И запел. Боже мой, что это было!

И тут я увидел Шаляпина беспощадного, непримиримого к любой фальши в искусстве, не терпящего халтуры. Он физически не мог себе позволить пройти мимо несовершенного в искусстве. Вот почему, когда запел певец-ремесленник, без души, Шаляпин не мог не исполнить этот романс - он не мог не вернуть музыке ее суть, ее содержание, ее красоту.

И это было прекрасно.

Значительно позднее я снимался в картине Протазанова "Белый орел", исполняя роль адъютанта губернатора, которого играл В. И. Качалов. Однажды в перерыве я начал рассказывать ему об этом памятном для меня вечере. Василий Иванович как-то сразу потеплел взглядом и, перебив меня, закончил мой рассказ словами: "И спел он "Глядя на луч пурпурного заката...". Этот эпизод, видимо, так прочно запечатлелся и в его памяти, что Качалов тут же, вспоминая Шаляпина, подражая его тембру голоса, по-шаляпински артистично, незабываемо спел целиком этот романс, удивительно передавая все нюансы шаляпинской манеры пения.

Возвращаясь к тому концерту, на котором присутствовал В. И. Ленин, добавлю, что, несмотря на то, что Шаляпин спел целиком оперу "Борис Годунов", он после перерыва вышел во фраке, какой-то особенно красивый и могучий, и по собственному желанию выступил еще и в концерте. Он исполнил "Дубинушку".

Эх, дубинушка, ухнем!

Эх, зеленая, сама пойдет,

- пел Шаляпин. И ему подпевал зрительный зал, ему подпевали делегаты съезда. Они пели сосредоточенно и громко. Пели и те, кто никогда не пел. Пели все! Я посмотрел на Ленина, и мне казалось, что он тоже пел.

Мои пути-дороженьки

Прошли шаляпинские гастроли, отгремели восторженные аплодисменты. В театре Зимина снова началась будничная работа. Но что-то изменилось во мне. Я исподволь чувствовал, что во мне рождается какое-то новое, неведомое еще отношение к работе, к своему месту в жизни, к людям. До этого я точно не знал, чего хочу. Одно время я, собираясь стать художником и даже не плохо рисуя, ходил на воскресные курсы в Строгановское училище, пока не понял, что мои товарищи рисуют лучше и мне за ними не угнаться, а плестись в хвосте не хотелось.

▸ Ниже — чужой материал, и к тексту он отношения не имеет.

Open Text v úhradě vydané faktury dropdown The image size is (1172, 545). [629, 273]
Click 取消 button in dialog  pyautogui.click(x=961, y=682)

Потом я мечтал стать археологом и по раскопкам восстанавливать страницы истории.

Затем, когда в мою жизнь ворвался театр, я с головой ушел в него. Но, даже придя в оперу Зимина статистом, я никогда не думал, что это мое призвание и я навсегда останусь на сцене. Я радовался просто тому, что буду существовать при театре, что смогу бесплатно ходить на спектакли, вращаться в актерской среде, изредка появляться на сцене, и все. О будущем я не задумывался. Но опера Зимина постепенно становилась для меня так же необходима, как и родной дом. Я стремился из дома в театр так же естественно, как из театра домой. Однако даже там, в театре, мне казалось, что я буду скорее театральным художником, чем артистом.

Но после Шаляпина... О! После Шаляпина я увидел театр и свое место в нем по-другому. Теперь уже никакие обиды, временные неудачи не могли меня оторвать от сцены и от внутренней цели в жизни, которую я еще вслух не сформулировал, но которая, несомненно, вырисовывалась перед моим внутренним взором и манила к себе.

Чтобы быть всегда в. театре, рядом с артистами, в курсе всех дел я участником их, я сразу же согласился на предложение режиссера А. В. Ивановского занять освободившееся место его помощника, то есть помощника режиссера-администратора, с окладом пятьдесят рублей в месяц. В мои обязанности входило составлять проект репертуара, давать объявления о нем в газеты, выпускать афиши.

В театре Зимина была драконовская дисциплина. Часто мне приходилось испытывать и на себе несправедливость хозяина, видеть суровость и самодурство Зимина по отношению к "мелким сошкам". И хотя меня все это очень оскорбляло, я терпел, ибо отныне знал, к чему мне надо было стремиться.

Однажды выяснилось накануне спектакля, что артист Дамаев заболел и петь не сможет. Мне дали распоряжение известить все газеты, чтобы заменили фамилию Дамаева на его дублера. Распоряжение передал камердинер Зимина, некий Маслов, интереснейшая в своем роде личность. Ему было лет сорок пять, и он славился своим носом, какого ни у кого на свете больше не было. Собственно, у него был не один нос, а целых три - один такой, как полагается, а по бокам еще два носа, этакий трехслойный нос. Маслов внешне был ужасно некрасив, а глаза у него были добрейшие. Как интересно сочетает природа: синий ужасный нос страшного людоеда и добрую душу. Маслов был правой рукой Зимина. Сергей Иванович был толст до безобразия, к тому же у него были очень маленькие руки, руки-коротышки. Без Маслова он обходиться никак не мог.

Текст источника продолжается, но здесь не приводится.